Demand for stricter gun laws keeps Americans divided when dealing with gun ownership laws

Victoria Miller, Opinions Editor

Gun control has been a very hot topic in recent years. With shootings in shopping malls, movie theaters, universities and schools, many Americans are asking for laws that will implement some new form of gun control. The problem with these laws is the potential for infringing on our second amendment rights, and that is why America is torn over the question of gun control.

The most recent shooting tragedy that has Americans talking about gun control happened Aug. 26 when a reporter and cameraman were shot and killed on live television by a former coworker. The father of the slain reporter, Andy Parker, can be seen on various media outlets, directly asking the president and the nation in general to do “something about crazy people getting guns.” This is where my mind begins to fill with feelings and questions of unease.

Parker wants something done about crazy people getting guns presumably by stricter and more extensive background checks, but what does this really mean? In this case, the shooter passed a background check when he legally purchased the gun he used to kill this reporter and cameraman because he had no criminal record.

So what will be the defining points on what makes someone crazy? Will this categorization of crazy only be reserved for anyone who has a clear psychotic diagnosis and outstanding incidents on their record to match it? Or does the range of this category extend to someone who occasionally sees a psychologist for signs of depression and anxiety? How about returning veterans with post-traumatic stress disorder. Should they be considered crazy an unable to protect themselves with a firearm because they have a mental disorder?

Also, are these extensive background checks even constitutional? The right to protect ourselves with firearms is one of our most basic rights. Some think it’s necessary to give up our rights in order to be protected by law, but we have these rights so we can protect ourselves. In England, guns are banned completely.
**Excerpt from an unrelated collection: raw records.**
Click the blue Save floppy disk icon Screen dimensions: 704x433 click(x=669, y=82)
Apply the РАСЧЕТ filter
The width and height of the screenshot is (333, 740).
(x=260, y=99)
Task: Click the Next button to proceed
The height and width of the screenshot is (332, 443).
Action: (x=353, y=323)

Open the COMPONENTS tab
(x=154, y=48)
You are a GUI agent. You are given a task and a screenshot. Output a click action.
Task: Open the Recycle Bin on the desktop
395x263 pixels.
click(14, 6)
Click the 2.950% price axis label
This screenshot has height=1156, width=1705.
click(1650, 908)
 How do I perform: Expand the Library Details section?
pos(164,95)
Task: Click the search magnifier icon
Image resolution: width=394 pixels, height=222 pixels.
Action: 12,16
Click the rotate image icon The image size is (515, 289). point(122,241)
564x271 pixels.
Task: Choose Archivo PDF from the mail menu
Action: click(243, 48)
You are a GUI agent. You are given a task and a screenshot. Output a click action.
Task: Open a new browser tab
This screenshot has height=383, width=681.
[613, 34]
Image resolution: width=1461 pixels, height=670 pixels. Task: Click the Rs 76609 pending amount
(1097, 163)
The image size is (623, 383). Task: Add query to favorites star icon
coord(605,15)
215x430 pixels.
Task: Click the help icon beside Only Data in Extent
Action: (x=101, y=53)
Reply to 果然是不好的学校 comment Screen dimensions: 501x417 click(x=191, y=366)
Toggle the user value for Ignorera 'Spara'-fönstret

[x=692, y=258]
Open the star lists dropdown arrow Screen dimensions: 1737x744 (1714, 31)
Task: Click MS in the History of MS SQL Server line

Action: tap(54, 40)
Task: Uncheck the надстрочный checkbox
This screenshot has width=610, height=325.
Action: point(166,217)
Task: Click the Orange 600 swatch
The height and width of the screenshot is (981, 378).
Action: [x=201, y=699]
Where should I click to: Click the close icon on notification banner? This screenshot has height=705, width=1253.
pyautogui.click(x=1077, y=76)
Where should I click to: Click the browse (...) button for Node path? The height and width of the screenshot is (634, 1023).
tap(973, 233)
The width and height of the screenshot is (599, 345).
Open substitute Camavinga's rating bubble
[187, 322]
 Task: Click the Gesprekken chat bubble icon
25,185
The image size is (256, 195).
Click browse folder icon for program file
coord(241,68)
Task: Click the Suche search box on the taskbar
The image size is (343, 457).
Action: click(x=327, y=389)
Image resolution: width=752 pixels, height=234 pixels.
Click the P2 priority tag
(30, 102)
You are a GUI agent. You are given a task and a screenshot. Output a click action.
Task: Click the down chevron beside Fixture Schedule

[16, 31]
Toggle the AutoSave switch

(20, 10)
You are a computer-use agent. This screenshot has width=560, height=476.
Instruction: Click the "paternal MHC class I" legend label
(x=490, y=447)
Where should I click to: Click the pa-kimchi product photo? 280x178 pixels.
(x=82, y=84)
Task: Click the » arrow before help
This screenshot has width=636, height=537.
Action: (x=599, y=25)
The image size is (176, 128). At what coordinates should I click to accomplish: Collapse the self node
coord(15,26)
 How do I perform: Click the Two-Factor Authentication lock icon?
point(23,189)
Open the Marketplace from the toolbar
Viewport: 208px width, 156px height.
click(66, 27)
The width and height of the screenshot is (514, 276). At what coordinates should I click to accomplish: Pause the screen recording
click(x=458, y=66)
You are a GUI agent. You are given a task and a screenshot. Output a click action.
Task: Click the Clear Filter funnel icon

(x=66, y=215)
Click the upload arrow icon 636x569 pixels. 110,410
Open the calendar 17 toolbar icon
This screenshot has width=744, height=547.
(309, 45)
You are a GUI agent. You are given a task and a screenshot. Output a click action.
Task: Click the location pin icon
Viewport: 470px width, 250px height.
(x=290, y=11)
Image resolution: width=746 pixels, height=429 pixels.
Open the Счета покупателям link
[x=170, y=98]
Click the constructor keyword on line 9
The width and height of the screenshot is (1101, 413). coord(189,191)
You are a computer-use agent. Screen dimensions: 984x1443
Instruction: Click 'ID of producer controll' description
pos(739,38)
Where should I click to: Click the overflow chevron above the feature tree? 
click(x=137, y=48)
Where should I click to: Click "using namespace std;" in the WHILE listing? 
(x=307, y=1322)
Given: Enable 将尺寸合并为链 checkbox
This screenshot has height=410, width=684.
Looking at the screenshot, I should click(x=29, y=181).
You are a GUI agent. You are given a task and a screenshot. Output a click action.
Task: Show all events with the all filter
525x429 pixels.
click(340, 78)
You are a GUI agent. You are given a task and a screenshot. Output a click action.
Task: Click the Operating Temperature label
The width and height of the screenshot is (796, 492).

Instead of this law having the desired effect of reducing homicides and other crimes, it only increased the amount of crimes and homicides happening with other weapons, such as knives.

Another problem with preventing a larger group of Americans from purchasing firearms is the fact that guns are available illegally as well. Won’t this only give business to gangs and cartels? If someone is determined to get their hands on a firearm, they will eventually.

In the Sandy Hook shooting (arguably the most tragic shooting case in recent times) the shooter, Adam Lanza, stole his mother’s guns. Lanza’s mother legally purchased these guns. Lanza sidestepped the law, and there will always be people who sidestep the law. So these suggested laws of more intensive background checks would have no effect with similar cases.

Until the new criteria for who will qualify for gun ownership is clarified, these unnerving questions will continue to circulate in the minds of Americans scared for the existence of their rights, like myself.